Duchenne muscular dystrophy (DMD) is an X-linked recessive disease caused by mutations in the gene that codes for dystrophin, a protein essential for the normal function of muscle cells. Entrada is developing oligonucleotides conjugated to an EEV from our proprietary platform for the treatment of DMD.

Limited distribution in muscles and poor endosomal escape are major barriers to achieving higher dystrophin levels with current oligonucleotide therapies. Our proprietary EEV-oligonucleotide conjugates promote enhanced exon skipping, restoration of a functional mRNA reading frame and dystrophin protein production. 

Learn more about our novel approach to developing a treatment for patients with DMD.

Mitochondrial neurogastrointestinal encephalomyopathy (MNGIE) is caused by mutations in the TYMP gene. These mutations result in a loss of activity of an enzyme called thymidine phosphorylase. Without thymidine phosphorylase, MNGIE patients accumulate thymidine and deoxyuridine in their tissues and blood, causing mitochondrial depletion. Over time, mitochondrial depletion results in characteristic MNGIE symptoms, including dramatic weight loss as well as gastrointestinal and neurological symptoms.
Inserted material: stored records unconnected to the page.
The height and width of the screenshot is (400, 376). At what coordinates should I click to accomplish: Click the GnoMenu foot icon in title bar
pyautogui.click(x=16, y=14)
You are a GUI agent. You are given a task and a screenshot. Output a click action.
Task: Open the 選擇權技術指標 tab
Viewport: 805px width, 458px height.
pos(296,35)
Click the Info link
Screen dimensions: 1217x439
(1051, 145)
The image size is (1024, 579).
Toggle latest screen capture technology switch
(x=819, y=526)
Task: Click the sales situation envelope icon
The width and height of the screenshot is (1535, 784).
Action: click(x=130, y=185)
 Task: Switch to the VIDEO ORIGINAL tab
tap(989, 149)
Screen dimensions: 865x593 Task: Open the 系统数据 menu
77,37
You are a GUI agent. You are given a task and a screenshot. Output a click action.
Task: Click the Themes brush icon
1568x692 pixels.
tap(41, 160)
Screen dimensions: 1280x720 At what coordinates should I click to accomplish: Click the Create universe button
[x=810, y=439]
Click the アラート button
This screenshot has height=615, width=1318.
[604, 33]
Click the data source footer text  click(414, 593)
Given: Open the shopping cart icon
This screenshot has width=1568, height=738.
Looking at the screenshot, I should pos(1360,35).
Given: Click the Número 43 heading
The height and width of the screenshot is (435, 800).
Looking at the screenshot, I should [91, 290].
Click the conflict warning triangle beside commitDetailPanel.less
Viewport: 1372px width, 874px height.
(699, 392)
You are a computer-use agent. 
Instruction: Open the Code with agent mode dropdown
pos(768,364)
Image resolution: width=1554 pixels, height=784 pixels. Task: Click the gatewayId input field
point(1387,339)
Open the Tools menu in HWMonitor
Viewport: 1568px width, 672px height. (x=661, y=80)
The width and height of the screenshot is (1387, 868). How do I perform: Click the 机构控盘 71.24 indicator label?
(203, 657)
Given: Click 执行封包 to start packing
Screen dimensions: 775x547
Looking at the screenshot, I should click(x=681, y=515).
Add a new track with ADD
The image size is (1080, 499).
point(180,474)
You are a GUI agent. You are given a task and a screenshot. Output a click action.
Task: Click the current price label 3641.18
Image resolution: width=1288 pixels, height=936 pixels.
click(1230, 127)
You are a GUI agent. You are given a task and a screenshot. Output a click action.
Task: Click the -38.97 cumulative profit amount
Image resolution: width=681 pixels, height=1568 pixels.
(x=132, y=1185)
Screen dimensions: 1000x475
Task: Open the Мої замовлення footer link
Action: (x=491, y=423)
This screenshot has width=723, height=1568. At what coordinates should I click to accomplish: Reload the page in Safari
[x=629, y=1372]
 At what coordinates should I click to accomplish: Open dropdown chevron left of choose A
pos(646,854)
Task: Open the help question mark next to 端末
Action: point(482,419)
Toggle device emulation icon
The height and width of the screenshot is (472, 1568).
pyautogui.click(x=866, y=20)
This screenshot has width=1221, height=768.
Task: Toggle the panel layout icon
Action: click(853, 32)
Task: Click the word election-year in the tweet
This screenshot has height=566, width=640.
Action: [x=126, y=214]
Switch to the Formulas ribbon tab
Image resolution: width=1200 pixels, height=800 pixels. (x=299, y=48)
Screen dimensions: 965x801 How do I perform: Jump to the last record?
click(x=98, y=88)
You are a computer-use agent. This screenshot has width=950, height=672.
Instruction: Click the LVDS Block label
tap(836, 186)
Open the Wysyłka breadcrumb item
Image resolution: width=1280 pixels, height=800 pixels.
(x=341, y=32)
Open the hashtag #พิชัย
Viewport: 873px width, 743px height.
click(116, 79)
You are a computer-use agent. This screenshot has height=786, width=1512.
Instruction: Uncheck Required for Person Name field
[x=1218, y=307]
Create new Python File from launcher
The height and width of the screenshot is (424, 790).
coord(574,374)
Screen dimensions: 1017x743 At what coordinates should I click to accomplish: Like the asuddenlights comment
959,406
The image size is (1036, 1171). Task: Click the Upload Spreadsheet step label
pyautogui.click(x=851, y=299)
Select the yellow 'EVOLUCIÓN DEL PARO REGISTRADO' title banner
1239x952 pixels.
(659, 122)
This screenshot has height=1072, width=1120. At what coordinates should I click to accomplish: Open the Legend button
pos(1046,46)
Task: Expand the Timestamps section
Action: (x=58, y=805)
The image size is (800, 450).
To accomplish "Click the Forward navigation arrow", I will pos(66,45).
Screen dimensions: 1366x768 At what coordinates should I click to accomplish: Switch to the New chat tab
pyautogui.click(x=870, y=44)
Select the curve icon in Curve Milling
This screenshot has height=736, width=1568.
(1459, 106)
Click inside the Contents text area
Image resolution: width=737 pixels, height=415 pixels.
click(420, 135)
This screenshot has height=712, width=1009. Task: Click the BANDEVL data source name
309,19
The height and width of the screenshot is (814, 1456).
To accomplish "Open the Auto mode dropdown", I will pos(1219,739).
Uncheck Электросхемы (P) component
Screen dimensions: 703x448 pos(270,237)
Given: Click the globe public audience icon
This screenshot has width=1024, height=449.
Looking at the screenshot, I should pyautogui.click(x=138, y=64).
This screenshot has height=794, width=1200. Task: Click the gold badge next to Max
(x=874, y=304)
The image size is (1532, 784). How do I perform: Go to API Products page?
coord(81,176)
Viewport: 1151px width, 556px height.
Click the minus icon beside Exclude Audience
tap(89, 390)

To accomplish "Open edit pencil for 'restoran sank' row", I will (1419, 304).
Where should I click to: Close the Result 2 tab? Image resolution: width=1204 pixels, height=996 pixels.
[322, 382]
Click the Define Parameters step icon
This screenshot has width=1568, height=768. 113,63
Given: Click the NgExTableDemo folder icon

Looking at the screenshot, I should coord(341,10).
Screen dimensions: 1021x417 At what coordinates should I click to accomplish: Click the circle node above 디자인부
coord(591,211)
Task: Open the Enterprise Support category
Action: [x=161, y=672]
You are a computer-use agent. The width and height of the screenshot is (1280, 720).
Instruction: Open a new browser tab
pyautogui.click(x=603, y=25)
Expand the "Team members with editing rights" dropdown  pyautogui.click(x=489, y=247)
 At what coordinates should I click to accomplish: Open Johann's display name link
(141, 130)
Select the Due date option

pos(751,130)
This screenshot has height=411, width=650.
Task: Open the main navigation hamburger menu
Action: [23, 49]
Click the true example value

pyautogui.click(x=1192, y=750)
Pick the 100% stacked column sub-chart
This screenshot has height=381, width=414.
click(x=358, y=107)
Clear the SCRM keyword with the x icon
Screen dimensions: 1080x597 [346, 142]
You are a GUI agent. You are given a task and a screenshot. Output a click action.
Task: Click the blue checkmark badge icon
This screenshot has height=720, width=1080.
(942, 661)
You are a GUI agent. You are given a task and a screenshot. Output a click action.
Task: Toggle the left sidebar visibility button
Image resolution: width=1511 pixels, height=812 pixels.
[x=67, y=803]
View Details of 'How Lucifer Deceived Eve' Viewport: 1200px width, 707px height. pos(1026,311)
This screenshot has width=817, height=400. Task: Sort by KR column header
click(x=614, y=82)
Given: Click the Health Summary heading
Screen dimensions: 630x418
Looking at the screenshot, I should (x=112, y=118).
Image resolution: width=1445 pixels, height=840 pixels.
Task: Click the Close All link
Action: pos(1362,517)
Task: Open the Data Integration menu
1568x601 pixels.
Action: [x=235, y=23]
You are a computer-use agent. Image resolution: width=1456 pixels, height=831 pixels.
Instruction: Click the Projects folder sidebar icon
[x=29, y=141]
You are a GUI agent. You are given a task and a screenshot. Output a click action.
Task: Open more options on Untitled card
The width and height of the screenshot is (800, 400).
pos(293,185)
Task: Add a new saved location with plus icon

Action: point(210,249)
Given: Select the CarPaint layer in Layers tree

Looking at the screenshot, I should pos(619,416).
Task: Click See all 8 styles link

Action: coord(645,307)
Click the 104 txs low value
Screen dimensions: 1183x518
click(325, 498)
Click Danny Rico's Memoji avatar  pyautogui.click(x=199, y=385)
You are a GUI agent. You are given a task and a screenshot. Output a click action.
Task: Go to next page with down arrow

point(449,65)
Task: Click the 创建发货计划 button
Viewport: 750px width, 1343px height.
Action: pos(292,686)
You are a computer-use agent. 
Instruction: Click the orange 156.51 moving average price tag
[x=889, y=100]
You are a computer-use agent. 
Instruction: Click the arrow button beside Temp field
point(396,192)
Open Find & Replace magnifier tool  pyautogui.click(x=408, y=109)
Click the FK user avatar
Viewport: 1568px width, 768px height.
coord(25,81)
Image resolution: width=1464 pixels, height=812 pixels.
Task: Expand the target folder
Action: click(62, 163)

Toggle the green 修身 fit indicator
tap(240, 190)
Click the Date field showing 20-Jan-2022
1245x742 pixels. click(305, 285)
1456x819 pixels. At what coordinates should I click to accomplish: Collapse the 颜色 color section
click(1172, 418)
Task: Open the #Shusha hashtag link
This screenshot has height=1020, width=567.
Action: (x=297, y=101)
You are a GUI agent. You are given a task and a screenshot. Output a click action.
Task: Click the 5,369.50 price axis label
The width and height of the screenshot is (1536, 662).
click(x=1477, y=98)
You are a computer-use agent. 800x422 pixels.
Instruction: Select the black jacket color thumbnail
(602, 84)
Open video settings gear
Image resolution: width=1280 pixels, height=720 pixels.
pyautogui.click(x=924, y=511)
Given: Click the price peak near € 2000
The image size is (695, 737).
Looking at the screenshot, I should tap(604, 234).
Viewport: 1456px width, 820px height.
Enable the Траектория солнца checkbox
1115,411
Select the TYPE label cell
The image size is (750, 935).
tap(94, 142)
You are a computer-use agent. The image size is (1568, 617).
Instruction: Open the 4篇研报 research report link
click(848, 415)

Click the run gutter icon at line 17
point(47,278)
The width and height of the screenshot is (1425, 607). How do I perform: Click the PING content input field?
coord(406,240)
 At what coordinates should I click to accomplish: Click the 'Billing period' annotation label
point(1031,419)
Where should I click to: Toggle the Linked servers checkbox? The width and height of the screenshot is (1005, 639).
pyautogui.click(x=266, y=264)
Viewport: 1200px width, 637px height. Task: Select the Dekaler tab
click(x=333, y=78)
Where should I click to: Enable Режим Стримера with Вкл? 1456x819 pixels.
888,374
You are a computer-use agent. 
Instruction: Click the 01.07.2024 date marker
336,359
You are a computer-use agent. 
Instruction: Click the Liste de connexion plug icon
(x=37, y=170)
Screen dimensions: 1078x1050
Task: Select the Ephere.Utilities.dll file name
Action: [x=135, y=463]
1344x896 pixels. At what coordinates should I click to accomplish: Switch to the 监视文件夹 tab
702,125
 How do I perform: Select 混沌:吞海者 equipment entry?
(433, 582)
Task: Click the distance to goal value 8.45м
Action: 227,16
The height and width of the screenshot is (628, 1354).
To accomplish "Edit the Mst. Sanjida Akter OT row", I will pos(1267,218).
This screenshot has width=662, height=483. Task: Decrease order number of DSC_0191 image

Entrada is developing ENTR-501 as an intracellular enzyme replacement therapy for patients with MNGIE. ENTR-501 consists of an Entrada EEV linked to thymidine phosphorylase and is designed to address the deficiency of enzyme activity inside the cells of MNGIE patients. In 2020, Entrada received Orphan Drug Designation from the U.S. FDA for ENTR-501 for the treatment of MNGIE.